As I mentioned last week, Wittgenstein observed (in the Philosophical Investigations §38) that our philosophical problems only arise when we try to look for the meaning of words outside the context (the language-game) in which they are actually being used. To ensure we do this and do not let our use of the word “wall” (and also “bridge” though I’m not specifically looking at it today) go on holiday I’m going to tie my address Robert Frost’s well-known poem about wall-mending. I apply my usual caveat here, namely, that I am not trying to suggest that what follows is what the poem *means* but to gesture towards something that it has helped me see. With this in mind we can begin.

Something there is that doesn’t love a wall,
That sends the frozen-ground-swell under it,
And spills the upper boulders in the sun,
And makes gaps even two can pass abreast.

These opening lines evoke in us the strong feeling our liberal Christian tradition has passed over to us as being self-evidently true. We read these lines and think of the many dogmatic walls which divide humanity and, within us, without conscious choice, we feel stirring that *something* that doesn’t love a wall, that radical, revolutionary protest against arbitrary human divisions that we learnt from Jesus, not least of all from his story of the good Samaritan (Luke 10:29-37). This feeling spontaneously wells-up within us just as naturally as does the frozen earth – a movement in our hearts which, at its most effective, is able to topple walls and to allow people to pass freely through them side by side.

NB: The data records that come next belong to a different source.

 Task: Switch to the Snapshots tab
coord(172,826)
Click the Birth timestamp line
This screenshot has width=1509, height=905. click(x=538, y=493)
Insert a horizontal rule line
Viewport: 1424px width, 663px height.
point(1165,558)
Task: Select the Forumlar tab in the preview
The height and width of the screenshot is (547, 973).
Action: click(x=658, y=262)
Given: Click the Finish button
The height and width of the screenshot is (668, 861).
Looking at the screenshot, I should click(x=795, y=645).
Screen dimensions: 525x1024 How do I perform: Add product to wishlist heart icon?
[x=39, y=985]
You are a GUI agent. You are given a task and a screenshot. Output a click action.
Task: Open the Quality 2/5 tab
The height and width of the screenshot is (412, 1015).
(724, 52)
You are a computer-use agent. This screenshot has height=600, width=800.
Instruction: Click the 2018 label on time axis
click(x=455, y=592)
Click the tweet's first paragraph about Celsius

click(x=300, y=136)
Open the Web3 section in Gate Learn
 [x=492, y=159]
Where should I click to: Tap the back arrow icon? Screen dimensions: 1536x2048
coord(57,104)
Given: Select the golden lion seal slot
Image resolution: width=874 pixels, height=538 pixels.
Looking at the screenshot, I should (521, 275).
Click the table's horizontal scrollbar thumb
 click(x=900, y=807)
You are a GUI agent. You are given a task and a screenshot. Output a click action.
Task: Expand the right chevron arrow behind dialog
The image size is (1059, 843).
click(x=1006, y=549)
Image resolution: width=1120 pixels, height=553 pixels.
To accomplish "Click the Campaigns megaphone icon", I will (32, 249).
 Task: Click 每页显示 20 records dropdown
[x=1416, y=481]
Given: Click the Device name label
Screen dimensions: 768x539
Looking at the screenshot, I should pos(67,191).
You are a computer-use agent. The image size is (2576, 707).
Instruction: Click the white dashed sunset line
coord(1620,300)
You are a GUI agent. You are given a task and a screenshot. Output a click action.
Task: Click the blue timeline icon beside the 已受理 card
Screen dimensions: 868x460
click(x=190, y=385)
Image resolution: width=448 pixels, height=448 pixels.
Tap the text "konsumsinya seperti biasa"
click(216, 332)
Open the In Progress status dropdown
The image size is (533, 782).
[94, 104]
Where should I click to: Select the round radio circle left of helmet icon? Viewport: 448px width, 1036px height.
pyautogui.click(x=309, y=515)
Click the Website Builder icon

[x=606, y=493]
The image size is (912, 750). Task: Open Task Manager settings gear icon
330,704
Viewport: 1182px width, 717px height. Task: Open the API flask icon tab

But this energy, which feels so “natural” to us, needs to be handled with care because, like fire, it can harm as effectively as it can warm. So we need to observe at the outset that whenever we notice that something feels self-evident or “natural” to us it is precisely then that we should begin to question it strongly. The power this image has for us should alert us of the need to look more closely. Frost is, I believe so alert. He continues:

The work of hunters is another thing:
I have come after them and made repair
Where they have left not one stone on a stone,
But they would have the rabbit out of hiding,
To please the yelping dogs. The gaps I mean,
No one has seen them made or heard them made,
But at spring mending-time we find them there.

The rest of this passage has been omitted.